Im sozialen Netzwerk Facebook formiert sich der Widerstand gegen die Darbietungen mit Zirkustieren. Uelzens Stadtsprecherin Ute Krüger erklärt auf AZ-Anfrage, dass eine Demonstration angekündigt worden sei. Für eine Anmeldung des Protestes sollen heute Gespräche mit den Initiatoren stattfinden.

Einen Leserbrief zum Thema finden Sie hier.

Max Simoneit-Barum, Tierschutzbeauftragter bei Krone, nennt die Proteste „Rufmordkampagnen“, mit denen der Zirkus zu kämpfen habe.

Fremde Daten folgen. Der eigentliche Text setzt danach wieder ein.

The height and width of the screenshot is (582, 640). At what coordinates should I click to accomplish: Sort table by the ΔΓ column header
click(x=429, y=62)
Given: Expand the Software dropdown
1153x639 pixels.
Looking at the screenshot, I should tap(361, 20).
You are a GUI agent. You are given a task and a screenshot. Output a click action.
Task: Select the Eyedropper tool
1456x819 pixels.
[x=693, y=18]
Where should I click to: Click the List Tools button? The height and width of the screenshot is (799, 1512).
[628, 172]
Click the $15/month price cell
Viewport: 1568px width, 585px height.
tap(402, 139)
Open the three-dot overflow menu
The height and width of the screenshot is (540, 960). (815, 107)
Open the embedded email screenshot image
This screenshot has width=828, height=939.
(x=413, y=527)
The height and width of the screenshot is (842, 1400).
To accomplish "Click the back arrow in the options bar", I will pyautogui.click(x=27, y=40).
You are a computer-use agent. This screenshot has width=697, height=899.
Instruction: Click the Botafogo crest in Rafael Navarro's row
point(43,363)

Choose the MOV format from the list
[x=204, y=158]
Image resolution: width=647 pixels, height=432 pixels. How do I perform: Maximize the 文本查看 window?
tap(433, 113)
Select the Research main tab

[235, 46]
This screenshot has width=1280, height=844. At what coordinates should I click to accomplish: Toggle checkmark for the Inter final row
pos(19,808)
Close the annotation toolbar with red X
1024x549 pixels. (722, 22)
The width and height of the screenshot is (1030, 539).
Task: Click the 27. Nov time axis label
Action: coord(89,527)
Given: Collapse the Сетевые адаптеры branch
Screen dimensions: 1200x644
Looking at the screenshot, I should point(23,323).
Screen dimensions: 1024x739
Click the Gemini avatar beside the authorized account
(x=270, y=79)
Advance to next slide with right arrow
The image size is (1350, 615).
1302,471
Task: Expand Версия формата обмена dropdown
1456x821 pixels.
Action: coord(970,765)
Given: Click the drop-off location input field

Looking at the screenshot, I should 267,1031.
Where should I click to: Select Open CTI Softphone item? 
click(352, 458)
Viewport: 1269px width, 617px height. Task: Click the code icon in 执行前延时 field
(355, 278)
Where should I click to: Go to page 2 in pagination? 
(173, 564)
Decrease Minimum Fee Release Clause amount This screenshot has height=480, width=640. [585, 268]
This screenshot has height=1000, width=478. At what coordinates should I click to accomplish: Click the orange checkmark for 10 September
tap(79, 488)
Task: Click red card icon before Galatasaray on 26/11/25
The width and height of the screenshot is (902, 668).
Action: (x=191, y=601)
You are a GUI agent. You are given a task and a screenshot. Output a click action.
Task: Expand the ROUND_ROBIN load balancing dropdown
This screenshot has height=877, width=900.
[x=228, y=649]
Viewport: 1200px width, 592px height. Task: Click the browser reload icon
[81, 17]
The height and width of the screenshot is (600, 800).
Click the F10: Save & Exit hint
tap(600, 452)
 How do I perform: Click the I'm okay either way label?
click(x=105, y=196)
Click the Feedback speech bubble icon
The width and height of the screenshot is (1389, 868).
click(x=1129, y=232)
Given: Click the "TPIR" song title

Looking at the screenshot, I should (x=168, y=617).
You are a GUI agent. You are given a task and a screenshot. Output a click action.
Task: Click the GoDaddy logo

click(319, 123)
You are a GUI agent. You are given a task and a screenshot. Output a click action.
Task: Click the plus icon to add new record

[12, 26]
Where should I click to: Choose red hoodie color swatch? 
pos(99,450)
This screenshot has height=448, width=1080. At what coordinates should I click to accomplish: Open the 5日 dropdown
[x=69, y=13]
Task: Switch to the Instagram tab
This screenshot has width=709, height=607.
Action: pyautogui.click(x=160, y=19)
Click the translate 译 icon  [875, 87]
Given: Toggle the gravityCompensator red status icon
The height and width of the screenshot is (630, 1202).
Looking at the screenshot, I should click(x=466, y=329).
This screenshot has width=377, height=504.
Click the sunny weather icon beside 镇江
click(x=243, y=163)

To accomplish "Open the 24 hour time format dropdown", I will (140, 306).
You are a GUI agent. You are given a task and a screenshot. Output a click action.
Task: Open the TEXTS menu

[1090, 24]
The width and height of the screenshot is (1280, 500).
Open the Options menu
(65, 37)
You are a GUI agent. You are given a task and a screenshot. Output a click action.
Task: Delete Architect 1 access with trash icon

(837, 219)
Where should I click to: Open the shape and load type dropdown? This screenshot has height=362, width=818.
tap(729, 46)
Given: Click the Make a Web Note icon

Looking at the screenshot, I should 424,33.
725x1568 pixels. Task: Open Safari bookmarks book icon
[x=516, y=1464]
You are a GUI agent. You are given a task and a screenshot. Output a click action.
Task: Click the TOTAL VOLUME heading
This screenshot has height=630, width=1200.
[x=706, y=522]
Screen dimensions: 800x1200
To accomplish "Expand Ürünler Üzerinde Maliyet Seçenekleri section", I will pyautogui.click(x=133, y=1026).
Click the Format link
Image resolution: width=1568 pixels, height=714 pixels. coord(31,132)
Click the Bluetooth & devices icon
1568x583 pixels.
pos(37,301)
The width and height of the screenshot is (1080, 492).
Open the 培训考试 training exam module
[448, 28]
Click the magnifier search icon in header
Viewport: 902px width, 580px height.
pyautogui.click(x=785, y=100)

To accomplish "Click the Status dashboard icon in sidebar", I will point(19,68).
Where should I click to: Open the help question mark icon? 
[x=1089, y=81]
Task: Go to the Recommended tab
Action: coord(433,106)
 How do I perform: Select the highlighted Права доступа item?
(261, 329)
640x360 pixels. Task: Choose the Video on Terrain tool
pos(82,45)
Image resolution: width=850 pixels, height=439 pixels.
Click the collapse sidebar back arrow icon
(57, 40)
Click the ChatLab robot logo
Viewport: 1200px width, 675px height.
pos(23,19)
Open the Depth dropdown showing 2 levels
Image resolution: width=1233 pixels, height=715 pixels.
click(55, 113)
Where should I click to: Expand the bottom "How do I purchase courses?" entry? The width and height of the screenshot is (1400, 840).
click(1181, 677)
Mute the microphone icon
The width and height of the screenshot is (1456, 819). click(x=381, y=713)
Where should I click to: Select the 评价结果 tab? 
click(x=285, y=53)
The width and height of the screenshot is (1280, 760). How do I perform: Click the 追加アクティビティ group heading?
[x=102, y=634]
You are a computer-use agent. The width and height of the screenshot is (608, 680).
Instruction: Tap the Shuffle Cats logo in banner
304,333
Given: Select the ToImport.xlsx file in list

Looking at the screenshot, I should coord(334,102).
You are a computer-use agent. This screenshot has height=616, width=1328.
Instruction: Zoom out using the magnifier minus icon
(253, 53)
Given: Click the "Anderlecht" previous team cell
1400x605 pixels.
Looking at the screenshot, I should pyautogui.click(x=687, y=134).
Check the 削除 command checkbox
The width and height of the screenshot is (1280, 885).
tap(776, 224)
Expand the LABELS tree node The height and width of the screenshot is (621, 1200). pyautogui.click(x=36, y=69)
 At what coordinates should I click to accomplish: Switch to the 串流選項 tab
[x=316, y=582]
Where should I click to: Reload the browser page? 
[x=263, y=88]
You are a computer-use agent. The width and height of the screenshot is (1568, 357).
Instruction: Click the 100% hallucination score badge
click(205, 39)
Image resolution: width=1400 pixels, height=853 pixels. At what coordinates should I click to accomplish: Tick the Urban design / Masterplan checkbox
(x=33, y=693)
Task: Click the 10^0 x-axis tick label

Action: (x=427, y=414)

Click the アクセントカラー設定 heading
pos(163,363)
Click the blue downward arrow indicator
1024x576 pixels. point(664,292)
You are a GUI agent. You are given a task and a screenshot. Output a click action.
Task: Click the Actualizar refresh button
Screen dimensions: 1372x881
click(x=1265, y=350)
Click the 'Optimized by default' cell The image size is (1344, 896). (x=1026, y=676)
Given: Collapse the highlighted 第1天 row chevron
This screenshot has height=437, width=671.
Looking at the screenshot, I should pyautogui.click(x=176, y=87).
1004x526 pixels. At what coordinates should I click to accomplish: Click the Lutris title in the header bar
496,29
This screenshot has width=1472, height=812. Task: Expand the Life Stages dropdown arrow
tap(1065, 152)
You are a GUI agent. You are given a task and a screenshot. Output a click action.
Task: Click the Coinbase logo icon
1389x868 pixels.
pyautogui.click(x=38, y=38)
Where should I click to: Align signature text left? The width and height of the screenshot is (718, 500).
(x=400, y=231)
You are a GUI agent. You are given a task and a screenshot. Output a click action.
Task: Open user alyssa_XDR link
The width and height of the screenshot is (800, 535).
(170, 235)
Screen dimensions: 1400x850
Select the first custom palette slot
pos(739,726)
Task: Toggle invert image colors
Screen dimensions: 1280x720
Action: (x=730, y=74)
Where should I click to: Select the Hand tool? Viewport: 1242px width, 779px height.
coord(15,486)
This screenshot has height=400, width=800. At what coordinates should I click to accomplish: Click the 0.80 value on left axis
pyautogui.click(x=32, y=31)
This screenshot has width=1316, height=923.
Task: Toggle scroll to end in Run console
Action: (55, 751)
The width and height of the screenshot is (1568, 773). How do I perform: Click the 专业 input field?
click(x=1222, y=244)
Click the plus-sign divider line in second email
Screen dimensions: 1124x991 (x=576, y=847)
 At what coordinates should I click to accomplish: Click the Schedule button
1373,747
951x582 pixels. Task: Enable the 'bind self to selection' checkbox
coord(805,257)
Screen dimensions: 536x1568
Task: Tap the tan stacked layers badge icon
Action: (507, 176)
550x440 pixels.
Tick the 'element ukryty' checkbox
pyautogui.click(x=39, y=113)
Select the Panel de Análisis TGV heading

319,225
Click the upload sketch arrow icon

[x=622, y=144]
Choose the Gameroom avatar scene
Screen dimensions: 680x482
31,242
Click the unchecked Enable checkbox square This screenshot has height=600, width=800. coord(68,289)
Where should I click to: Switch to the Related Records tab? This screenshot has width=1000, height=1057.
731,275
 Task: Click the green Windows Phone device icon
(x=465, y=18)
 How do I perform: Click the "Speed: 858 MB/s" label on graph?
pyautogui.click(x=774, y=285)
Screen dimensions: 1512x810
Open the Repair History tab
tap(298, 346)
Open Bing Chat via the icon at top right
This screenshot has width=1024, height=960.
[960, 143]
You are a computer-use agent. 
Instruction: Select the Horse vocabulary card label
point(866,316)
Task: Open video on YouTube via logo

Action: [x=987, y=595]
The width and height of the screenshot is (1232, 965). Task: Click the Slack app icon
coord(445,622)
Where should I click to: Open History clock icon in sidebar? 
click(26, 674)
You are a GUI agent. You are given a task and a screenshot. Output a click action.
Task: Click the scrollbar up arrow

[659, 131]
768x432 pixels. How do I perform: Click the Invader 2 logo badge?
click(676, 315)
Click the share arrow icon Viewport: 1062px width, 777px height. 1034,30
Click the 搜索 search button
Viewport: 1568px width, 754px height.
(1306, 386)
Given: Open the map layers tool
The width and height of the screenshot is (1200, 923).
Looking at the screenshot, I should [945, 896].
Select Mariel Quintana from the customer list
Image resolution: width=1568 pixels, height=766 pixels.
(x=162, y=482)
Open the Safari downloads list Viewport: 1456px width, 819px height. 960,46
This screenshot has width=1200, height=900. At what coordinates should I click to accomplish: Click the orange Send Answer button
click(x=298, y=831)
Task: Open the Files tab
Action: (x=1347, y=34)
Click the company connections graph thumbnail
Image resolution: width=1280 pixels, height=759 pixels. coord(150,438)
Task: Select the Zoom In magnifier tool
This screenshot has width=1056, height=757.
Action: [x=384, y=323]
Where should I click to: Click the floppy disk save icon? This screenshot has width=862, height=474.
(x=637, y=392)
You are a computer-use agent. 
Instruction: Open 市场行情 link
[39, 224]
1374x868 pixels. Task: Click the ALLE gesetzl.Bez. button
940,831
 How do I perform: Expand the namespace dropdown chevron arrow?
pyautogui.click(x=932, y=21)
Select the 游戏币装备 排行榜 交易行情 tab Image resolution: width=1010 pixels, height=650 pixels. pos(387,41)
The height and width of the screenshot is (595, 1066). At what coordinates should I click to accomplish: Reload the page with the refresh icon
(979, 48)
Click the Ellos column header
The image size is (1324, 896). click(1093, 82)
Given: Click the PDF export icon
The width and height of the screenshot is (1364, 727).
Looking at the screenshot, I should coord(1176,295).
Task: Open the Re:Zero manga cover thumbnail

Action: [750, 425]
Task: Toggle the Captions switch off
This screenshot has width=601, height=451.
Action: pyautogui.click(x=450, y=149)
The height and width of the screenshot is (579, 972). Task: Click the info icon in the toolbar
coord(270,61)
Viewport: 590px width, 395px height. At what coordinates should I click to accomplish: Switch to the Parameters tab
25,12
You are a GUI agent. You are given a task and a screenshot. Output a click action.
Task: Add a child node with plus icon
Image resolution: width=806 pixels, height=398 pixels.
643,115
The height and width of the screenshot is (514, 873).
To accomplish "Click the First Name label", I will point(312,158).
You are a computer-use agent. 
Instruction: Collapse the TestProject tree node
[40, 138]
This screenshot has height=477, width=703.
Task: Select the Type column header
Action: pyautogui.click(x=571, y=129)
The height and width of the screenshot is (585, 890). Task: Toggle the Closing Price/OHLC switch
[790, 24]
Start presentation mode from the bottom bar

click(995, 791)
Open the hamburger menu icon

Etwa in jeder dritten Stadt während der Tournee gebe es Demonstrationen, in jeder Stadt würden Plakate zerstört oder aber beklebt – beispielsweise mit der Aufschrift: „Vorstellung fällt wegen Tierquälerei aus“.

In Lüneburg, wo der Zirkus derzeit noch gastiert, hat es gleich drei Demonstrationen gegeben. Die letzte war für gestern Abend angekündigt worden. Simoneit-Barum berichtet, dass die Protestler „aggressiv“ eingestellt gewesen seien. Beim Einlass seien Besucher beleidigt worden. „Das ist richtige Hetze.“

Ein Besucherschwund sei bislang nicht festgestellt worden.

In den Aufrufen zu den Protestaktionen bei Facebook heißt es unter anderem: „Mittlerweile sollte jeder Mensch wissen, wie die Tiere im Circus für die Vorstellung gequält und ausgebeutet werden. Hinzu kommt die nicht artgerechte Haltung.“ Der Tierschutzbeauftragte bei Krone wundert sich über solche Aussagen – „wir bieten den Demonstranten an, dass sie sich bei Führungen über das Gelände über die Tierhaltungen informieren können.“ Immer wieder würden Tierschützer abwinken – „ne, brauch’ ich nicht“, heiße es dann. Simoneit-Barum: „Die Protestler haben das Bild von Dumbo im Kopf, ohne zu wissen, wie es im Zirkus zugeht“ – Zirkusse seien die am besten kontrollierten Betriebe in Deutschland. Veterinäre-Besuche gehörten zur Tournee.

Die Tierschützer überzeugt das nicht. Sie fordern einen Zirkus ohne Tiere. Bei der Gemengelage beschäftigt Krone Nachtwächter, wie Simoneit-Barum berichtet. Ihre Arbeit beginnt nach den Abendvorstellungen, weil „es auch schon vorkam, dass Ställe von Tierschützern geöffnet wurden“.